While Executive Director of Cultural Affairs at Miami Dade College (1999-2006), Hayes taught jazz dance and expressive movement for actors at the internationally-recognized bilingual theatre program, Prometeo. She has more than 15 years of experience as a professional performing arts administrator, specializing in contemporary and culturally-specific music, dance and theater forms.

She continues to create works in contemporary dance theater, such as Martinete (2007), Cradling Persephone (2007) and Odd Man Out (2008), and to perform traditional flamenco solos from contemporary flamenco artists like Niurca Marquez (Guajira, 2007), Adriana Maresma Fois (Tangos, 2008) and regional flamenco artists like Miel Castagna (Solea, 2007).

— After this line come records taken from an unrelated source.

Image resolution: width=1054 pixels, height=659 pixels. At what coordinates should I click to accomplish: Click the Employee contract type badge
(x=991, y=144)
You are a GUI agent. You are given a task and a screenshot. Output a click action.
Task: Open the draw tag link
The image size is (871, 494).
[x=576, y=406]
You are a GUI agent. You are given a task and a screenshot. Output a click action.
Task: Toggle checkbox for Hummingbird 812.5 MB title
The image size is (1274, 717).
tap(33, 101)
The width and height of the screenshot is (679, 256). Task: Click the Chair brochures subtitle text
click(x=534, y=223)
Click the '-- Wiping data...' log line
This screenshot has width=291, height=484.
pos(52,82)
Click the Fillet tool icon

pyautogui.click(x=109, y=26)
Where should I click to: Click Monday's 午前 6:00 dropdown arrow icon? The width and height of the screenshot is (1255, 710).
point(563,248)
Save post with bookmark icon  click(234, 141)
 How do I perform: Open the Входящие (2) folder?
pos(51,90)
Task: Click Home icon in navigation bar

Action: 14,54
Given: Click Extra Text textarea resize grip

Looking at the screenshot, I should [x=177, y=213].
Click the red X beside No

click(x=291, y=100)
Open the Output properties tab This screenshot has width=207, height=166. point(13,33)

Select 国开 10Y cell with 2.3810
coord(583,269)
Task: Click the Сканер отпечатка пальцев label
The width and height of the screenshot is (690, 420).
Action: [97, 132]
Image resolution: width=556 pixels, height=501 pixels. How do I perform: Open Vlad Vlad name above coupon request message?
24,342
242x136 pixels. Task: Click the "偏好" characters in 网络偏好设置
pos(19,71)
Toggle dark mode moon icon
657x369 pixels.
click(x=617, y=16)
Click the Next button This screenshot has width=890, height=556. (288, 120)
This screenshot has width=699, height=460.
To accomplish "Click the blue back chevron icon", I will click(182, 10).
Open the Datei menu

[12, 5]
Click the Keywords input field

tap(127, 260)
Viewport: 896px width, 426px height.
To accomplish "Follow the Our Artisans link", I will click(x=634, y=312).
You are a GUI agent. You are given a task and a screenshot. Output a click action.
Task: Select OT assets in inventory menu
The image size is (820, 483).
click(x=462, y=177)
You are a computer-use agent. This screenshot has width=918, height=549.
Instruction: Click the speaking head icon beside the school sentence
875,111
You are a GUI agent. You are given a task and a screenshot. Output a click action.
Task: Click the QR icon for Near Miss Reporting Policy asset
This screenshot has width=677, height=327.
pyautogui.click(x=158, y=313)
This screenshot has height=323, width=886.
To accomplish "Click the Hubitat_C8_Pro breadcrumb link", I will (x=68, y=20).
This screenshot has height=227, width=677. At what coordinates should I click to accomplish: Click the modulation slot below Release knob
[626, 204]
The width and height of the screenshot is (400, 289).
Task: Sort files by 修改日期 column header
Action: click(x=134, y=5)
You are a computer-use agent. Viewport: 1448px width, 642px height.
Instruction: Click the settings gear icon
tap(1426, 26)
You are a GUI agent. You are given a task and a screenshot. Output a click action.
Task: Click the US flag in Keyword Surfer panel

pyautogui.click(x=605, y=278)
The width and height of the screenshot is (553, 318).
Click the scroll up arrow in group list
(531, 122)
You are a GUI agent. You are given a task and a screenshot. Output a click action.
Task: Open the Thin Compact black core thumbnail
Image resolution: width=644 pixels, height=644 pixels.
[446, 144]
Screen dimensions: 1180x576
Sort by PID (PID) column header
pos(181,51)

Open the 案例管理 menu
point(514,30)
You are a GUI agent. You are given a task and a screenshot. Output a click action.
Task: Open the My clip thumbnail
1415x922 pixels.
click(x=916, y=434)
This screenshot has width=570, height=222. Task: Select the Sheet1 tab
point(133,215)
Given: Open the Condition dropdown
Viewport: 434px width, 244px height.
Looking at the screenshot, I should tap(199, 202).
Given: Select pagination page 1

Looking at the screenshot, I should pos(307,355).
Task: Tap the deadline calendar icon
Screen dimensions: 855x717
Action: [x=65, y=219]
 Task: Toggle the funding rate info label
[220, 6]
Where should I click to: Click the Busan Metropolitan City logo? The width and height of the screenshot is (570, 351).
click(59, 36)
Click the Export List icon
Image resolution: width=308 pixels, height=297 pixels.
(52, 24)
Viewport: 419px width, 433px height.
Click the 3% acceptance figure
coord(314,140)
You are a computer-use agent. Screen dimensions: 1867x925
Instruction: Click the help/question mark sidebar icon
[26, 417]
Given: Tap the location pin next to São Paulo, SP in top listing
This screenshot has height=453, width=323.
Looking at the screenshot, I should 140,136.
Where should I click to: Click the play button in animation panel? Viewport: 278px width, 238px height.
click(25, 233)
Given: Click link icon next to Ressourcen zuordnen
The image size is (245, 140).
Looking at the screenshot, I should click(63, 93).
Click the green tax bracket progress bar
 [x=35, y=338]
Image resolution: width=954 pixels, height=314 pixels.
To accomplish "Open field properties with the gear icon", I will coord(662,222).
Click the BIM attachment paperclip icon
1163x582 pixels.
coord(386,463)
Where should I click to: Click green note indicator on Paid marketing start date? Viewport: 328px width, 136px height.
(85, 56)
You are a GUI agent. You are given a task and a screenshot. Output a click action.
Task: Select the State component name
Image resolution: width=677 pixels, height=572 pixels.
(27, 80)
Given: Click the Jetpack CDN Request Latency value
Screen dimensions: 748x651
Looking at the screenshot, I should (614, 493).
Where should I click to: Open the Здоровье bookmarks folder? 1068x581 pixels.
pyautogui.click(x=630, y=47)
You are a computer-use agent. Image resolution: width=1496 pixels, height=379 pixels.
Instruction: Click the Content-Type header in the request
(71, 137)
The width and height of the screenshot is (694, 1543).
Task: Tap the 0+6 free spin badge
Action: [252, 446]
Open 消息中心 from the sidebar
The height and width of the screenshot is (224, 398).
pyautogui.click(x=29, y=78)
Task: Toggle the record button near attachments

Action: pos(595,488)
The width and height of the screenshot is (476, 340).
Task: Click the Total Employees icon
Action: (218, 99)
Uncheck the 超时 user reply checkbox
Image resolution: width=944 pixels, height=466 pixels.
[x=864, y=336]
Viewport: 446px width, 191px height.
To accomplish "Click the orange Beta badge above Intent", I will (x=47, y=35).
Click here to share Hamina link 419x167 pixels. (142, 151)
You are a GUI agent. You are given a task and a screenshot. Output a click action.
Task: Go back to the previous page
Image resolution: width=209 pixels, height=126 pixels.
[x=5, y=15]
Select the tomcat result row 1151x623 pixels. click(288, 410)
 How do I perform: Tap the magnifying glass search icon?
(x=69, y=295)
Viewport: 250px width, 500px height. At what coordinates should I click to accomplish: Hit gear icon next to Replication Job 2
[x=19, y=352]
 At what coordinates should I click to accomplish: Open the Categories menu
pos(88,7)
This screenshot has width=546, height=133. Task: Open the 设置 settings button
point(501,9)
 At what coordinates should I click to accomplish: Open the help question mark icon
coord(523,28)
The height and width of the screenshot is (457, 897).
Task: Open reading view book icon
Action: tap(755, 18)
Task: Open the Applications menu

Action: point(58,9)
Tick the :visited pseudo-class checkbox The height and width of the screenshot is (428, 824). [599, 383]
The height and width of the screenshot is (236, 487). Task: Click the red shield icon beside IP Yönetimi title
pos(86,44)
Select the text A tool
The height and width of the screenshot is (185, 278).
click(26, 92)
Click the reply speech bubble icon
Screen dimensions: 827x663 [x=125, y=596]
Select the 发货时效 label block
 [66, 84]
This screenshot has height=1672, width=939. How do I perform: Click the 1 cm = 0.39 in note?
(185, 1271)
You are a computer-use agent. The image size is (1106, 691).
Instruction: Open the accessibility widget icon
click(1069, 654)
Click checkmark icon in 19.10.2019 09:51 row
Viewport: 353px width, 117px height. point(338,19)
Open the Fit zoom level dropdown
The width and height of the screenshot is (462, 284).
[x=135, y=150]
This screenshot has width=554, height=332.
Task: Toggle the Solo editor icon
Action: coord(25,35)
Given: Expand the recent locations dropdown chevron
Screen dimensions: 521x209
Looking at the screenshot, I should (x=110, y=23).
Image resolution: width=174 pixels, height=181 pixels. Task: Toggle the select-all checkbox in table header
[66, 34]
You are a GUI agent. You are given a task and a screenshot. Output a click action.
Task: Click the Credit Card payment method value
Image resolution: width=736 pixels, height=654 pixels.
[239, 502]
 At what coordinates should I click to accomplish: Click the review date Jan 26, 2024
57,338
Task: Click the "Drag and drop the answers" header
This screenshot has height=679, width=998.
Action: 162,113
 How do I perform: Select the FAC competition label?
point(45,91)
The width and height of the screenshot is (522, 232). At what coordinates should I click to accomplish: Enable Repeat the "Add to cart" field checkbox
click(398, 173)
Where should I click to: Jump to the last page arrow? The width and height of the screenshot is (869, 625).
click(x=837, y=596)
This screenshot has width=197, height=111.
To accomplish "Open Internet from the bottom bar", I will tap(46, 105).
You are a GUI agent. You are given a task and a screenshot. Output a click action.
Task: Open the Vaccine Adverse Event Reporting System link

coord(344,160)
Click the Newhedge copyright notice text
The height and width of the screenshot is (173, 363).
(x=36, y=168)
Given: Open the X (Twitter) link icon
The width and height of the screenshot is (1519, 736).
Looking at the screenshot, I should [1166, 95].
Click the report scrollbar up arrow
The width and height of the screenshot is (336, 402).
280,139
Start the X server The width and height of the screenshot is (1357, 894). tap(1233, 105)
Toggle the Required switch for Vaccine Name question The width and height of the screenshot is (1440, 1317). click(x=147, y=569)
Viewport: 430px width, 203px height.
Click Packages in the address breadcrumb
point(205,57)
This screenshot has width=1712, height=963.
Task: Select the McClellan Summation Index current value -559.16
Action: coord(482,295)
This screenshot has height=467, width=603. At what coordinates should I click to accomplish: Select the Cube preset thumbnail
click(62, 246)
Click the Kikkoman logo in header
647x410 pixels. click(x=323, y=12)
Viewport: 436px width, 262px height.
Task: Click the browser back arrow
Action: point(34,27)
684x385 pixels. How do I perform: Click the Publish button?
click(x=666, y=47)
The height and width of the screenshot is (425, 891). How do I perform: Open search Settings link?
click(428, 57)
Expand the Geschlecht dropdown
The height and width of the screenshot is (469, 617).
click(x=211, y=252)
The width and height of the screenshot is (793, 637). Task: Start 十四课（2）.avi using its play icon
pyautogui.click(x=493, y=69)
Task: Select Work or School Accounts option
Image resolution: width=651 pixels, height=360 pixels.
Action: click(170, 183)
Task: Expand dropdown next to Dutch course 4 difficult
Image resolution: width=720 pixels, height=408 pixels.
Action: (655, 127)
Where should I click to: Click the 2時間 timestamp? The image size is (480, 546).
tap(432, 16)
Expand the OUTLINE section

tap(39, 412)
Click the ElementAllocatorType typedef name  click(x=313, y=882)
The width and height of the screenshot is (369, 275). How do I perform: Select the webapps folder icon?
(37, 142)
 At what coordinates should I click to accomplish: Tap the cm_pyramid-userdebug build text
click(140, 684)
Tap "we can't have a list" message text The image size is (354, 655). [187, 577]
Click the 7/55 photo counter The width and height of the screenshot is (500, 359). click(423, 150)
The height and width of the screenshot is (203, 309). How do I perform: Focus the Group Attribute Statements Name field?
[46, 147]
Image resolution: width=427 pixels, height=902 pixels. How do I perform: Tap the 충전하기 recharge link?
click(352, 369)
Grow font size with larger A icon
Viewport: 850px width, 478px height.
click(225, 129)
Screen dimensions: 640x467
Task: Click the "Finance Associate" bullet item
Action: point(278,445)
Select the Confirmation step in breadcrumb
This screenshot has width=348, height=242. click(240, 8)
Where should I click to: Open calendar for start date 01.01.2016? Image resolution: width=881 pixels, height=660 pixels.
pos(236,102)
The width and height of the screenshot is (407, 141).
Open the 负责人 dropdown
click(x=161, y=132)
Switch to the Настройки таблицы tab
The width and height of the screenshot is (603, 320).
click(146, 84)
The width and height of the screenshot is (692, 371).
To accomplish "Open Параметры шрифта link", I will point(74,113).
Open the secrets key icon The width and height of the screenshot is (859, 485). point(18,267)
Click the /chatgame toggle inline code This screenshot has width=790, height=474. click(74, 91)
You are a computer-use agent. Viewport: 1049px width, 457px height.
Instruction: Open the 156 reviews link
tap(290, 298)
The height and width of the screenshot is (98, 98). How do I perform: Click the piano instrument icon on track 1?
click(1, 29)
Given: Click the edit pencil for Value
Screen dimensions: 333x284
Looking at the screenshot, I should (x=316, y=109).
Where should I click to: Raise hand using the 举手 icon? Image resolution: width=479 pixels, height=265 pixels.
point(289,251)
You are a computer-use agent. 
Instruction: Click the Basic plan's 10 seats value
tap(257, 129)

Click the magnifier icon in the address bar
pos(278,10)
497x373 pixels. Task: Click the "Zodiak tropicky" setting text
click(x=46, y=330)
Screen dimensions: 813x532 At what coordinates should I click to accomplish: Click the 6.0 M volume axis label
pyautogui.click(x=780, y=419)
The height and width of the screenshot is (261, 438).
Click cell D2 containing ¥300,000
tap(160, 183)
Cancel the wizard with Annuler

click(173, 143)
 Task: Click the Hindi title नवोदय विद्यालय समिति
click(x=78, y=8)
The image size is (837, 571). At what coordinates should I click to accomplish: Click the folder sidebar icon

Select publications by Hayes include parallels in postmodern dance improvisation and flamenco (Taken By Surprise: An Improvisational Reader, 2003) and discussion of contemporary flamenco on film (Dancing Bodies Living Histories: New Writings on Dance and Culture, 2000).  Her first full-length book, Exotic Imaginings: Flamenco Dance Histories, will be published by MacFarland & Company, a scholarly press, in Spring of 2009.

Artist Statement

Michelle Heffner Hayes creates as a choreographer and performer in two different traditions: contemporary dance theatre and flamenco dance. Her contemporary dance vocabulary is marked by her experience and training. She combines an eclectic mix of Humphrey and Limon modern dance styles, with their inherent emphasis on breath and momentum, with gesture and pedestrian movements influenced by the works of postmodern choreographers. Her distinctive use of athletic partnering developed from the practice of contact improvisation. The use of movement as action, rather than movement for its own sake, she borrows from the European dance theatre of the past twenty years.

Hayes travels to Jerez and Seville, Spain each year to deepen her technical development and add to her repertoire. Since her scholarship also places her in dialogue with some of flamenco's most important voices, she has joined a network of flamenco artists working across the globe, collaborating across cultures and and traditions.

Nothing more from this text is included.